Parts of the exercise:
a - In the worked solution to the secant equation, which two numbers multiply to -2 and add to 1?
b - Go on with the worked solution to the secant equation from its last line.

Text passage:
>>>>>
Question

In Exercises 19-36, solve each of the trigonometric equations exactly on $$0 \leq \theta<2 \pi$$.$$2 \sec ^{2} \theta+\sec \theta=1$$

Answer

**step1 Rewrite the Trigonometric Equation as a Quadratic Equation**

The given trigonometric equation $$2 \sec ^{2} \theta+\sec \theta=1$$ can be rearranged into the standard form of a quadratic equation. This is achieved by moving all terms to one side, setting the equation to zero.

$$2 \sec ^{2} \theta+\sec \theta-1=0$$

**step2 Solve the Quadratic Equation for sec θ**

Let $$x = \sec \theta$$. Substitute this into the quadratic equation to get $$2x^2+x-1=0$$. We can solve this quadratic equation by factoring. We look for two numbers that multiply to $$(2)(-1) = -2$$ and add to $$1$$. These numbers are $$2$$ and $$-1$$. We rewrite the middle term, factor by grouping, and then set each factor to zero to find the possible values for $$x$$.

$$2x^2 + 2x - x - 1 = 0$$

$$2x(x+1) - 1(x+1) = 0$$

$$(2x-1)(x+1) = 0$$

This gives two possible solutions for $$x$$:

$$2x - 1 = 0 \Rightarrow x = \frac{1}{2}$$

$$x + 1 = 0 \Rightarrow x = -1$$

Therefore, the possible values for $$\sec \theta$$ are $$\frac{1}{2}$$ and $$-1$$.
<<<<<
Material provided:
>>>>>
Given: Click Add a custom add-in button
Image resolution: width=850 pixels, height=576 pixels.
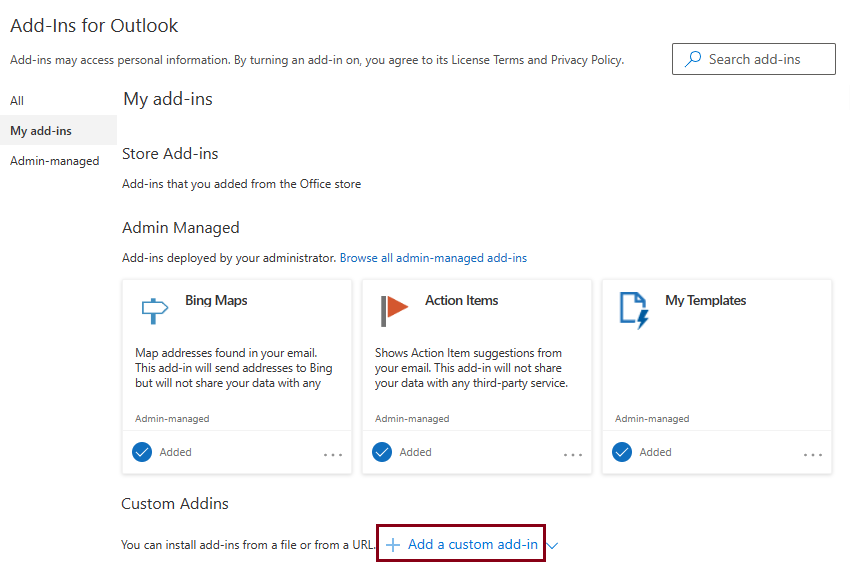Looking at the screenshot, I should (x=461, y=544).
<<<<<
Task-by-task answers:
a - 2 and -1

b -
**step3 Convert sec θ values to cos θ values**

Recall that $$\sec \theta = \frac{1}{\cos \theta}$$. We will use this relationship to convert the values of $$\sec \theta$$ back to $$\cos \theta$$.

Case 1: $$\sec \theta = \frac{1}{2}$$

$$\frac{1}{\cos \theta} = \frac{1}{2} \Rightarrow \cos \theta = 2$$

Case 2: $$\sec \theta = -1$$

$$\frac{1}{\cos \theta} = -1 \Rightarrow \cos \theta = -1$$

**step4 Find the values of θ in the given interval**

Now we need to find the values of $$\theta$$ in the interval $$0 \leq \theta<2 \pi$$ that satisfy these cosine equations.

For Case 1, $$\cos \theta = 2$$: The range of the cosine function is $$[-1, 1]$$. Since $$2$$ is outside this range, there is no solution for $$\theta$$ in this case.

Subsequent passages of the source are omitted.